_What to do_.
Reproduce the listing below, swapping "computer-use agent" for "desktop automation agent" wherever it occurs and leaving every other line unchanged.

# Data for the task start

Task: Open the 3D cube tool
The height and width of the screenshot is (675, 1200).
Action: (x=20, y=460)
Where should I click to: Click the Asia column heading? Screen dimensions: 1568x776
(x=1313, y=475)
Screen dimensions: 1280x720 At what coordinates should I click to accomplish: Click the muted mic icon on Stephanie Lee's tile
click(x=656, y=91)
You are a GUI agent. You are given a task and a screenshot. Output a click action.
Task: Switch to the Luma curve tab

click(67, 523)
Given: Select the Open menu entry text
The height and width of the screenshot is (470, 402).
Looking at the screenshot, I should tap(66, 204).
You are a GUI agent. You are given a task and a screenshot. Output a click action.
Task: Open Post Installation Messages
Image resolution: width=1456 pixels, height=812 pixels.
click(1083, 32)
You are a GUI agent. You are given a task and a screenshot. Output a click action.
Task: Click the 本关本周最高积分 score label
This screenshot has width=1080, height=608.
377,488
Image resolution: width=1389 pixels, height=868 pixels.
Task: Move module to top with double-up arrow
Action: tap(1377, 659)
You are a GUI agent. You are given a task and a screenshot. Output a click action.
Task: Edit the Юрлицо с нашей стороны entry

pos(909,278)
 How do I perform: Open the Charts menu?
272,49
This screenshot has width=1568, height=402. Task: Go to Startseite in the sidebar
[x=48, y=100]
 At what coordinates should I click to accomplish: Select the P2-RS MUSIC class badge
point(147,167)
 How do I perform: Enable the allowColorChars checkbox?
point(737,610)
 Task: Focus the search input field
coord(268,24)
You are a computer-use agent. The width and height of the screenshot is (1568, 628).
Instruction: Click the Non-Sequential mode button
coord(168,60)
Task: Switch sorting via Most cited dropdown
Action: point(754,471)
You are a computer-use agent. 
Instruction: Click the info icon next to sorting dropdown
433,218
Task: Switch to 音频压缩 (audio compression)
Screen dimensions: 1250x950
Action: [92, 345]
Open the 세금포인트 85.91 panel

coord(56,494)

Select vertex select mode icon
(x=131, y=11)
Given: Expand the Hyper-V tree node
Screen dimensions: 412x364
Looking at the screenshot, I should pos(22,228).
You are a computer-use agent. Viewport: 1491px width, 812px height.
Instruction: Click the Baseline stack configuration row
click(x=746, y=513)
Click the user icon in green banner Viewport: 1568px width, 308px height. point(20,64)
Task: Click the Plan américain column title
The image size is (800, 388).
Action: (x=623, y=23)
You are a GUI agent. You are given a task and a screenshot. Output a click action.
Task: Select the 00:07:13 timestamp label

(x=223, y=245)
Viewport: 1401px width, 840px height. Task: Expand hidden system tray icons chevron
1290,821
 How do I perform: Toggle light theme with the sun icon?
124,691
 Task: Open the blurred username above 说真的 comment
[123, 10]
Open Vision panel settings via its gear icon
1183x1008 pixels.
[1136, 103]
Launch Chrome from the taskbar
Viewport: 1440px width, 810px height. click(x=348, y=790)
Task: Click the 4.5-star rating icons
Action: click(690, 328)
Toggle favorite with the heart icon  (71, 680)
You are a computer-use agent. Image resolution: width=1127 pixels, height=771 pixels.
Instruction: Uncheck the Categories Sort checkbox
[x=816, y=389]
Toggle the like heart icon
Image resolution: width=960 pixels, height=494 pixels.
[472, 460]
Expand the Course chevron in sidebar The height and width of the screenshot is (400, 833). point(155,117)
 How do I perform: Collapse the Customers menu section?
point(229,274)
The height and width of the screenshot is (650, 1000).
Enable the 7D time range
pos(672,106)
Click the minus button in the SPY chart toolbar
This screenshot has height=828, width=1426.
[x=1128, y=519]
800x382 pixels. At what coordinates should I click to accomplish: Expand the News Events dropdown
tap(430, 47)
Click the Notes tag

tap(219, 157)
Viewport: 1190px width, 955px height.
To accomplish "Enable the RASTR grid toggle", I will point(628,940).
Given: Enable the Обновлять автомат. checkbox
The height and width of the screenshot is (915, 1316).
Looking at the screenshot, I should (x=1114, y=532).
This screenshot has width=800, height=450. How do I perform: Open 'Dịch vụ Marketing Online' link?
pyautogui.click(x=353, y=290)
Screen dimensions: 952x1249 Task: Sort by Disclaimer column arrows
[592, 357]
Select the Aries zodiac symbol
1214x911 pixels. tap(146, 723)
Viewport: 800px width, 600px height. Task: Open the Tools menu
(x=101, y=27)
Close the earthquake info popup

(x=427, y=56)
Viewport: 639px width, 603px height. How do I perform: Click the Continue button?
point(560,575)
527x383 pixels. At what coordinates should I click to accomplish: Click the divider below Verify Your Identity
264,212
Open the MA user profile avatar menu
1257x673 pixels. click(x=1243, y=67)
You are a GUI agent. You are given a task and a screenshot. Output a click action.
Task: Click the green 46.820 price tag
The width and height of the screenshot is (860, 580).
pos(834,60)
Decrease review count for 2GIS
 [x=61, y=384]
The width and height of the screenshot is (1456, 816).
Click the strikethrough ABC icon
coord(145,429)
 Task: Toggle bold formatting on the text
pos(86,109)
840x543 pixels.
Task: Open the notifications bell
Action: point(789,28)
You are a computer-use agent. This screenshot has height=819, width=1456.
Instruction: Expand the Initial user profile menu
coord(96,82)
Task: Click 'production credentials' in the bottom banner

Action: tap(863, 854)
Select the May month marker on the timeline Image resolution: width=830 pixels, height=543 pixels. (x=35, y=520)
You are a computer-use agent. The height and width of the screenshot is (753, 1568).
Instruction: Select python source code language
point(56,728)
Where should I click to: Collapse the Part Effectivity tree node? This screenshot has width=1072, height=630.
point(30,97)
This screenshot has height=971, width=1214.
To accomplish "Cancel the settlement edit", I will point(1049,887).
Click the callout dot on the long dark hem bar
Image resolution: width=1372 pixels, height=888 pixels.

# Data for the task end

_Written answer_.
Task: Open the 3D cube tool
The height and width of the screenshot is (675, 1200).
Action: (x=20, y=460)
Where should I click to: Click the Asia column heading? Screen dimensions: 1568x776
(x=1313, y=475)
Screen dimensions: 1280x720 At what coordinates should I click to accomplish: Click the muted mic icon on Stephanie Lee's tile
click(x=656, y=91)
You are a GUI agent. You are given a task and a screenshot. Output a click action.
Task: Switch to the Luma curve tab

click(67, 523)
Given: Select the Open menu entry text
The height and width of the screenshot is (470, 402).
Looking at the screenshot, I should tap(66, 204).
You are a GUI agent. You are given a task and a screenshot. Output a click action.
Task: Open Post Installation Messages
Image resolution: width=1456 pixels, height=812 pixels.
click(1083, 32)
You are a GUI agent. You are given a task and a screenshot. Output a click action.
Task: Click the 本关本周最高积分 score label
This screenshot has width=1080, height=608.
377,488
Image resolution: width=1389 pixels, height=868 pixels.
Task: Move module to top with double-up arrow
Action: tap(1377, 659)
You are a GUI agent. You are given a task and a screenshot. Output a click action.
Task: Edit the Юрлицо с нашей стороны entry

pos(909,278)
 How do I perform: Open the Charts menu?
272,49
This screenshot has width=1568, height=402. Task: Go to Startseite in the sidebar
[x=48, y=100]
 At what coordinates should I click to accomplish: Select the P2-RS MUSIC class badge
point(147,167)
 How do I perform: Enable the allowColorChars checkbox?
point(737,610)
 Task: Focus the search input field
coord(268,24)
You are a desktop automation agent. The width and height of the screenshot is (1568, 628).
Instruction: Click the Non-Sequential mode button
coord(168,60)
Task: Switch sorting via Most cited dropdown
Action: point(754,471)
You are a desktop automation agent. 
Instruction: Click the info icon next to sorting dropdown
433,218
Task: Switch to 音频压缩 (audio compression)
Screen dimensions: 1250x950
Action: [92, 345]
Open the 세금포인트 85.91 panel

coord(56,494)

Select vertex select mode icon
(x=131, y=11)
Given: Expand the Hyper-V tree node
Screen dimensions: 412x364
Looking at the screenshot, I should pos(22,228).
You are a desktop automation agent. Viewport: 1491px width, 812px height.
Instruction: Click the Baseline stack configuration row
click(x=746, y=513)
Click the user icon in green banner Viewport: 1568px width, 308px height. point(20,64)
Task: Click the Plan américain column title
The image size is (800, 388).
Action: (x=623, y=23)
You are a GUI agent. You are given a task and a screenshot. Output a click action.
Task: Select the 00:07:13 timestamp label

(x=223, y=245)
Viewport: 1401px width, 840px height. Task: Expand hidden system tray icons chevron
1290,821
 How do I perform: Toggle light theme with the sun icon?
124,691
 Task: Open the blurred username above 说真的 comment
[123, 10]
Open Vision panel settings via its gear icon
1183x1008 pixels.
[1136, 103]
Launch Chrome from the taskbar
Viewport: 1440px width, 810px height. click(x=348, y=790)
Task: Click the 4.5-star rating icons
Action: click(690, 328)
Toggle favorite with the heart icon  (71, 680)
You are a desktop automation agent. Image resolution: width=1127 pixels, height=771 pixels.
Instruction: Uncheck the Categories Sort checkbox
[x=816, y=389]
Toggle the like heart icon
Image resolution: width=960 pixels, height=494 pixels.
[472, 460]
Expand the Course chevron in sidebar The height and width of the screenshot is (400, 833). point(155,117)
 How do I perform: Collapse the Customers menu section?
point(229,274)
The height and width of the screenshot is (650, 1000).
Enable the 7D time range
pos(672,106)
Click the minus button in the SPY chart toolbar
This screenshot has height=828, width=1426.
[x=1128, y=519]
800x382 pixels. At what coordinates should I click to accomplish: Expand the News Events dropdown
tap(430, 47)
Click the Notes tag

tap(219, 157)
Viewport: 1190px width, 955px height.
To accomplish "Enable the RASTR grid toggle", I will point(628,940).
Given: Enable the Обновлять автомат. checkbox
The height and width of the screenshot is (915, 1316).
Looking at the screenshot, I should (x=1114, y=532).
This screenshot has width=800, height=450. How do I perform: Open 'Dịch vụ Marketing Online' link?
pyautogui.click(x=353, y=290)
Screen dimensions: 952x1249 Task: Sort by Disclaimer column arrows
[592, 357]
Select the Aries zodiac symbol
1214x911 pixels. tap(146, 723)
Viewport: 800px width, 600px height. Task: Open the Tools menu
(x=101, y=27)
Close the earthquake info popup

(x=427, y=56)
Viewport: 639px width, 603px height. How do I perform: Click the Continue button?
point(560,575)
527x383 pixels. At what coordinates should I click to accomplish: Click the divider below Verify Your Identity
264,212
Open the MA user profile avatar menu
1257x673 pixels. click(x=1243, y=67)
You are a GUI agent. You are given a task and a screenshot. Output a click action.
Task: Click the green 46.820 price tag
The width and height of the screenshot is (860, 580).
pos(834,60)
Decrease review count for 2GIS
 [x=61, y=384]
The width and height of the screenshot is (1456, 816).
Click the strikethrough ABC icon
coord(145,429)
 Task: Toggle bold formatting on the text
pos(86,109)
840x543 pixels.
Task: Open the notifications bell
Action: point(789,28)
You are a desktop automation agent. This screenshot has height=819, width=1456.
Instruction: Expand the Initial user profile menu
coord(96,82)
Task: Click 'production credentials' in the bottom banner

Action: tap(863, 854)
Select the May month marker on the timeline Image resolution: width=830 pixels, height=543 pixels. (x=35, y=520)
You are a desktop automation agent. The height and width of the screenshot is (753, 1568).
Instruction: Select python source code language
point(56,728)
Where should I click to: Collapse the Part Effectivity tree node? This screenshot has width=1072, height=630.
point(30,97)
This screenshot has height=971, width=1214.
To accomplish "Cancel the settlement edit", I will point(1049,887).
Click the callout dot on the long dark hem bar
Image resolution: width=1372 pixels, height=888 pixels.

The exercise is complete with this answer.